What the task asks:
Copy exactly the lines from the first line of the records below through the line containing "Given: Open the", including both, and nothing else.

Saved data entries:
################
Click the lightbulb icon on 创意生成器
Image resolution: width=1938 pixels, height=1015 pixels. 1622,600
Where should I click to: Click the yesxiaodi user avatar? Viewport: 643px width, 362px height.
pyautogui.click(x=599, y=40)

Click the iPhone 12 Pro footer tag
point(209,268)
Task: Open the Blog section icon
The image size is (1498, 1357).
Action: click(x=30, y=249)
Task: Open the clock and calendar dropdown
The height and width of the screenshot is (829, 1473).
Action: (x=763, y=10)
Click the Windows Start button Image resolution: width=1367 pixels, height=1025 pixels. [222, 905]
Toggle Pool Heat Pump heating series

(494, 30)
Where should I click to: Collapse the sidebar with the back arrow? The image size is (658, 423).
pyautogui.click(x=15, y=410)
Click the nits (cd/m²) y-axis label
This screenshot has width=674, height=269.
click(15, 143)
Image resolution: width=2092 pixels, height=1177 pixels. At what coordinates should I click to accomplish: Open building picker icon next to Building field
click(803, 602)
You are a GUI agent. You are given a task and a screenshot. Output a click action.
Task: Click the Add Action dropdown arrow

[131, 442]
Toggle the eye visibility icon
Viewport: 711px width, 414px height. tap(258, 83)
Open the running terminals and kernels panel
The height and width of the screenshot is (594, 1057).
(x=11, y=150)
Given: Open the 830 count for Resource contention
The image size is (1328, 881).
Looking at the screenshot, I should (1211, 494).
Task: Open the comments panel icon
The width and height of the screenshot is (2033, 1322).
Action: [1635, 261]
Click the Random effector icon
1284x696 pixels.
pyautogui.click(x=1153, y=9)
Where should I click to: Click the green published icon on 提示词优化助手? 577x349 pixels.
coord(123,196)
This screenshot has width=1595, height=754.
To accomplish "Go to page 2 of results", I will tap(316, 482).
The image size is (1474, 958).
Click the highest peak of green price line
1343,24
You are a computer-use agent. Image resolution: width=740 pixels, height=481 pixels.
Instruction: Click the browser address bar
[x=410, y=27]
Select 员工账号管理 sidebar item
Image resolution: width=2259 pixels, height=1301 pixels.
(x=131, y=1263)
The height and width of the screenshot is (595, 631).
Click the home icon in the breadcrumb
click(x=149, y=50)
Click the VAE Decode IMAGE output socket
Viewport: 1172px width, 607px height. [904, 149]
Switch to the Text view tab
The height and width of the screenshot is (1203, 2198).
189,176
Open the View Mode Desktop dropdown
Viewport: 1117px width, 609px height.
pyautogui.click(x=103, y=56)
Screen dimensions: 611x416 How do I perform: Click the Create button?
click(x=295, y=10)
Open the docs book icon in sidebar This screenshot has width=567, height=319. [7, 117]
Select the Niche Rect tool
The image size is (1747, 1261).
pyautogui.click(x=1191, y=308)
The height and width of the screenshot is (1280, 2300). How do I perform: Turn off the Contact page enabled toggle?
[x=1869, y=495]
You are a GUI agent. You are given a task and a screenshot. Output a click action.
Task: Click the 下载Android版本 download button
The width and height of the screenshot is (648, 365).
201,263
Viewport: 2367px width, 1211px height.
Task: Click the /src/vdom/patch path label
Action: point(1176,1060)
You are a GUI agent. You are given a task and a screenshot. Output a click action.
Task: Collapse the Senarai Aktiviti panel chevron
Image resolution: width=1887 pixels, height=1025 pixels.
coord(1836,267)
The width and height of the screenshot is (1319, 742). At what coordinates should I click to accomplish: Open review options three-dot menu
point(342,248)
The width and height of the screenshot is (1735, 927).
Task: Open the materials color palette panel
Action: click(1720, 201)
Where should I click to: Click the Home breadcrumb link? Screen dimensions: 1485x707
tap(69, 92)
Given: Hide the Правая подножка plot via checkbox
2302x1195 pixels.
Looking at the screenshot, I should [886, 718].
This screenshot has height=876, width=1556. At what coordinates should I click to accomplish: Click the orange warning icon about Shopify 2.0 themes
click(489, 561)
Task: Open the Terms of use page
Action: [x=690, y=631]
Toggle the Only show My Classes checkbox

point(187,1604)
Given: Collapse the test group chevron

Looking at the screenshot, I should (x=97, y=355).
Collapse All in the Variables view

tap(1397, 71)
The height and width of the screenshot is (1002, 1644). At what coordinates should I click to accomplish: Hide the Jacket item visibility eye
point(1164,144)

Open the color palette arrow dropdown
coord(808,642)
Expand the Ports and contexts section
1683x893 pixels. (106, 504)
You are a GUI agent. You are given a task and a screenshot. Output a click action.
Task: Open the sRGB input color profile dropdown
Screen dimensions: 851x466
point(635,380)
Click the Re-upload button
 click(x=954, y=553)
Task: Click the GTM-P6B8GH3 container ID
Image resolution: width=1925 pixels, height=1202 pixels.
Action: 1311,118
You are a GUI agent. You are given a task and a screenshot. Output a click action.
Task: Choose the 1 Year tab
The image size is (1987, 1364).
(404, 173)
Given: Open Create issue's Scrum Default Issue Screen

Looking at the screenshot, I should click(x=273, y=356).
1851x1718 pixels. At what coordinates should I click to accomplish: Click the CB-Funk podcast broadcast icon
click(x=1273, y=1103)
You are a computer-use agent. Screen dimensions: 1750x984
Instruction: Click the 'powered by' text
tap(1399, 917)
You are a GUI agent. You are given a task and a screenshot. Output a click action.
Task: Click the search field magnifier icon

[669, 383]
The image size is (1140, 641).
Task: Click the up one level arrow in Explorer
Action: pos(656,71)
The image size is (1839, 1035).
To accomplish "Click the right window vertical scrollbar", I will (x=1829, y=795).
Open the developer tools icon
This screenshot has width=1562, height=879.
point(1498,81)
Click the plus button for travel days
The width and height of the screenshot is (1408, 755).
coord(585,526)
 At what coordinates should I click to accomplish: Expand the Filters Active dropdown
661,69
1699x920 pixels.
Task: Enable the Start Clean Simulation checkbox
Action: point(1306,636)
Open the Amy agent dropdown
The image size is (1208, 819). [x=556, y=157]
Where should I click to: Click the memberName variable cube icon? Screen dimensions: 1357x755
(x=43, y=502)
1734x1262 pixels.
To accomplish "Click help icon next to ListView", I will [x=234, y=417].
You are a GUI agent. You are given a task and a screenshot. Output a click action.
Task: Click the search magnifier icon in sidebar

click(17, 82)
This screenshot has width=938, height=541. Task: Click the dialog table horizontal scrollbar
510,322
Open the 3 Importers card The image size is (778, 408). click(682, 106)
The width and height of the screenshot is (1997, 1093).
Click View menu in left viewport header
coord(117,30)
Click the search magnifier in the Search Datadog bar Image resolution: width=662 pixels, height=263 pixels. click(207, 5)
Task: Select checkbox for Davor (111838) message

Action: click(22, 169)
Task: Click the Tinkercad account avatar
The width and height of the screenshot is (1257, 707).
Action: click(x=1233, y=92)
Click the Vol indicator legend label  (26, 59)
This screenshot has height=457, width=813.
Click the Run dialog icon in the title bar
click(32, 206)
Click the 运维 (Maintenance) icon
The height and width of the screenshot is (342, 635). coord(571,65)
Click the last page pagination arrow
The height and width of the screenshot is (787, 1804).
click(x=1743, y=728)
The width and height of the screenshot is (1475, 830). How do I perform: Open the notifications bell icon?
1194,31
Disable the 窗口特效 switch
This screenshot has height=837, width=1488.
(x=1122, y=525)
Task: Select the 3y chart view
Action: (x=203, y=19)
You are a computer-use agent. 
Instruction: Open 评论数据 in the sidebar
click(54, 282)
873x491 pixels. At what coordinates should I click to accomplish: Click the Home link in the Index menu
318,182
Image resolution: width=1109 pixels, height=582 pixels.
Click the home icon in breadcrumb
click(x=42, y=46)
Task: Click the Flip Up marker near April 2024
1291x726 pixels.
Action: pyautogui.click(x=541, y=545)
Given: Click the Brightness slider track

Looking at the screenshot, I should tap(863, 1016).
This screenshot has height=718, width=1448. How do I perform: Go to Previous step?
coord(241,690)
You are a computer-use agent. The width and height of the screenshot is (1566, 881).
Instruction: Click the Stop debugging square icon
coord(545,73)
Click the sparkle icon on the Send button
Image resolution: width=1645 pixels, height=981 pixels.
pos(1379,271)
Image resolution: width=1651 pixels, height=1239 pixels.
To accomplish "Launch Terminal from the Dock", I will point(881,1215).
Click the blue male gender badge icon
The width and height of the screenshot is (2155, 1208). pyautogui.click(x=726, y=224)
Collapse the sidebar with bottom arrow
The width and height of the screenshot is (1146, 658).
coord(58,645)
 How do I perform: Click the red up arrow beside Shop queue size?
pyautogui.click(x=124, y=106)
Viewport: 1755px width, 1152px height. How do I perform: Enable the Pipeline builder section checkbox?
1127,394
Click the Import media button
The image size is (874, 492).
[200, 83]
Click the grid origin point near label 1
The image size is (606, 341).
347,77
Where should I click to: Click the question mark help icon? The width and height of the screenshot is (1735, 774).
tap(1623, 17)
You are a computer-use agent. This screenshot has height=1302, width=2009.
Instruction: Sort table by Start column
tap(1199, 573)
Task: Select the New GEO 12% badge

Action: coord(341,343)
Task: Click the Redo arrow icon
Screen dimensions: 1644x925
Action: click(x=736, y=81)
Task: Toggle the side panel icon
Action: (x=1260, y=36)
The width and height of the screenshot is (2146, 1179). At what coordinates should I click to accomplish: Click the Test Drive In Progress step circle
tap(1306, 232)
################
Answer space:
Click the lightbulb icon on 创意生成器
Image resolution: width=1938 pixels, height=1015 pixels. 1622,600
Where should I click to: Click the yesxiaodi user avatar? Viewport: 643px width, 362px height.
pyautogui.click(x=599, y=40)

Click the iPhone 12 Pro footer tag
point(209,268)
Task: Open the Blog section icon
The image size is (1498, 1357).
Action: click(x=30, y=249)
Task: Open the clock and calendar dropdown
The height and width of the screenshot is (829, 1473).
Action: (x=763, y=10)
Click the Windows Start button Image resolution: width=1367 pixels, height=1025 pixels. [222, 905]
Toggle Pool Heat Pump heating series

(494, 30)
Where should I click to: Collapse the sidebar with the back arrow? The image size is (658, 423).
pyautogui.click(x=15, y=410)
Click the nits (cd/m²) y-axis label
This screenshot has width=674, height=269.
click(15, 143)
Image resolution: width=2092 pixels, height=1177 pixels. At what coordinates should I click to accomplish: Open building picker icon next to Building field
click(803, 602)
You are a GUI agent. You are given a task and a screenshot. Output a click action.
Task: Click the Add Action dropdown arrow

[131, 442]
Toggle the eye visibility icon
Viewport: 711px width, 414px height. tap(258, 83)
Open the running terminals and kernels panel
The height and width of the screenshot is (594, 1057).
(x=11, y=150)
Given: Open the 830 count for Resource contention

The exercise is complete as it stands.